Putin vs. Hitler; is there a parallel between Sudetenland and Crimea?

Our local morning drive-time talk radio host, Tony Macrini, was waxing wroth over people who were critical of Obama’s handling of the crisis in Europe as Russia absorbs part of Ukraine. There are those, including Richard Cohen, a liberal columnist of the Washington Post who thought it might be time to apologize to Neville Chamberlain.

Recalling that Hitler’s excuse for taking the Sudetenland was that he wanted to protect the Germans who lived there, Cohen writes:
Putin is demanding for Crimea more or less what Hitler wanted for the Sudetenland: Russians ought to be in Russia.
Macrini won’t hear of the parallel. In fact, it’s an axiom that if you compare anything or anyone to Hitler (it even has a name: 'Argumentum Ad Hitlerum') you are assumed to automatically lose the argument.
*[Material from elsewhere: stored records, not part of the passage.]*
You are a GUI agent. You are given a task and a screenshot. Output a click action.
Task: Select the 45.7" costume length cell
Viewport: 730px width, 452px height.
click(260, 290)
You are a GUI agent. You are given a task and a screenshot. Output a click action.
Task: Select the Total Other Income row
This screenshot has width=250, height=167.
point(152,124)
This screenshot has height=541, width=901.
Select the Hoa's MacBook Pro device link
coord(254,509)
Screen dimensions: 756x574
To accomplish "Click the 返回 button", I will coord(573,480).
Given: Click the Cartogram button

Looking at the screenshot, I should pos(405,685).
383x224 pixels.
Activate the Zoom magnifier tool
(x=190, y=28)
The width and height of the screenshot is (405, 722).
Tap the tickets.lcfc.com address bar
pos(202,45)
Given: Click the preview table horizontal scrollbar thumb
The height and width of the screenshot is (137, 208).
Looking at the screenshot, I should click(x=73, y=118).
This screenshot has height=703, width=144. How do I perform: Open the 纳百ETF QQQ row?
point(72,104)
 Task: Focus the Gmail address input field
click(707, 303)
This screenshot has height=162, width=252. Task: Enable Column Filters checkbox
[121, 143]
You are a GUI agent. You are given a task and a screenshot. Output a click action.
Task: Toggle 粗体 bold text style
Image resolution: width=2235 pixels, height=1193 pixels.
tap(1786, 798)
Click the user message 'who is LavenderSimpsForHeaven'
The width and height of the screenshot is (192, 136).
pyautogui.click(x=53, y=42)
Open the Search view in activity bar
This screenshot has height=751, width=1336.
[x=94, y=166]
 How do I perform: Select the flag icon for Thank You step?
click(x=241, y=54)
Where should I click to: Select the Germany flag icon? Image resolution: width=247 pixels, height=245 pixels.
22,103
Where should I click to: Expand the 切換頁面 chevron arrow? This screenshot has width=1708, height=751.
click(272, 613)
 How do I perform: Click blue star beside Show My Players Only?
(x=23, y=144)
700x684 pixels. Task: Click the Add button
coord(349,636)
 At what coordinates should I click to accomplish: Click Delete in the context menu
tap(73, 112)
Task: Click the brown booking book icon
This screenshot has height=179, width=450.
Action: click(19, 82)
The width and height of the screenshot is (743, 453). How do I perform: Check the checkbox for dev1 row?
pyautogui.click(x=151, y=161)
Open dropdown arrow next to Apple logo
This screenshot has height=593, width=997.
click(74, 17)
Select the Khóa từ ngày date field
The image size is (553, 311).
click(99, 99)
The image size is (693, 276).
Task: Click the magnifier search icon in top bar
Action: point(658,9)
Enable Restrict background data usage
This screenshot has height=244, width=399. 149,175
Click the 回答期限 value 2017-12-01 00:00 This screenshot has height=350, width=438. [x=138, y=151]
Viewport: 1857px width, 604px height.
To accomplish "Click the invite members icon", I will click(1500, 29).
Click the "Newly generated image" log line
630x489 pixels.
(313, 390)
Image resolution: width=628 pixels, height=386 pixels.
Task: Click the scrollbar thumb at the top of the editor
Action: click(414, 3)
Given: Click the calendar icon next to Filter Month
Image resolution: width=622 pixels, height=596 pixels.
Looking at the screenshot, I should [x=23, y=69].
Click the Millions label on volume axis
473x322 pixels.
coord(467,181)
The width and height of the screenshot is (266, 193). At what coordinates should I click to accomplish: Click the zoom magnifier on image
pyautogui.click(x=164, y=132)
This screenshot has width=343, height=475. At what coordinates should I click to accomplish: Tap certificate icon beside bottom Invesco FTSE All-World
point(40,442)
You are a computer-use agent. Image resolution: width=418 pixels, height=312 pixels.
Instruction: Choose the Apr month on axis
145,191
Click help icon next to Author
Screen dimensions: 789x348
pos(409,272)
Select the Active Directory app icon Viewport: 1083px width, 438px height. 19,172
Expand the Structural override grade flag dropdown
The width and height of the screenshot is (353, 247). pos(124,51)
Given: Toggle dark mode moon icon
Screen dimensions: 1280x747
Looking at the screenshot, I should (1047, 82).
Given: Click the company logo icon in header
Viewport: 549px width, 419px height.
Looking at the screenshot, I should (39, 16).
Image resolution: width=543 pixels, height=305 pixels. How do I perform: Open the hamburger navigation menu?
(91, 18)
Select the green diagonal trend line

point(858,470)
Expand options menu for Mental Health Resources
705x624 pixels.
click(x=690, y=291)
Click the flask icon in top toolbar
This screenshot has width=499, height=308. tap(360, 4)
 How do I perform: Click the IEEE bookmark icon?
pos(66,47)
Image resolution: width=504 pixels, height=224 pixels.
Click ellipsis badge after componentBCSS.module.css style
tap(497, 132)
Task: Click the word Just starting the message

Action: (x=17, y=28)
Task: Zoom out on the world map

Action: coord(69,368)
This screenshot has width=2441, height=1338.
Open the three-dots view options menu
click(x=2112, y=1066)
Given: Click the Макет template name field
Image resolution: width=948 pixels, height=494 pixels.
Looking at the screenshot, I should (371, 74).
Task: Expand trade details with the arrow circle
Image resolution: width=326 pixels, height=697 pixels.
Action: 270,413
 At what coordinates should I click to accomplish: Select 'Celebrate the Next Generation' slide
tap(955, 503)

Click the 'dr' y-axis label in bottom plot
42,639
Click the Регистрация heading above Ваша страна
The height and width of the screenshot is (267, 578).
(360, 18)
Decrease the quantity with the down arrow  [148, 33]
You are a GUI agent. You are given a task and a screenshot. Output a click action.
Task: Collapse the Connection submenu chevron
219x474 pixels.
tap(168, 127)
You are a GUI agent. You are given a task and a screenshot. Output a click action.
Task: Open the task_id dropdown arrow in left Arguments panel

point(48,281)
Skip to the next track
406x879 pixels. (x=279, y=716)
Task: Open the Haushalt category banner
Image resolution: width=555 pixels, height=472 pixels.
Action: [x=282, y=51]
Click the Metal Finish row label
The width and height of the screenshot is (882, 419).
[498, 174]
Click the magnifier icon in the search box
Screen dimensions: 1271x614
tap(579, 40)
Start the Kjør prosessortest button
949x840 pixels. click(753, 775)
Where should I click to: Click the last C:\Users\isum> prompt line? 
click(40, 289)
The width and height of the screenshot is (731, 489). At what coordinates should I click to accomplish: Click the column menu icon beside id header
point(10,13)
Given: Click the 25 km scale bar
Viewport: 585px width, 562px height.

For example, Hitler was a vegetarian, but it’s ridiculous to conclude that vegetarians are little Hitlers. Hitler was an enthusiastic supporter of building the autobahn, that doesn’t make politicians who are in favor of building the interstate highways are like Hitler. Mike Godwin formulated what’s known as “Godwin’s law” which states “As an online discussion grows longer, the probability of a comparison involving Nazis or Hitler approaches one.” However, if a leader starts to demand that his supporters salute him with a raised arm, or thinks that Jews should be exterminated, does Godwin’s law or a logical fallacy  -'Argumentum Ad Hitlerum' - occur?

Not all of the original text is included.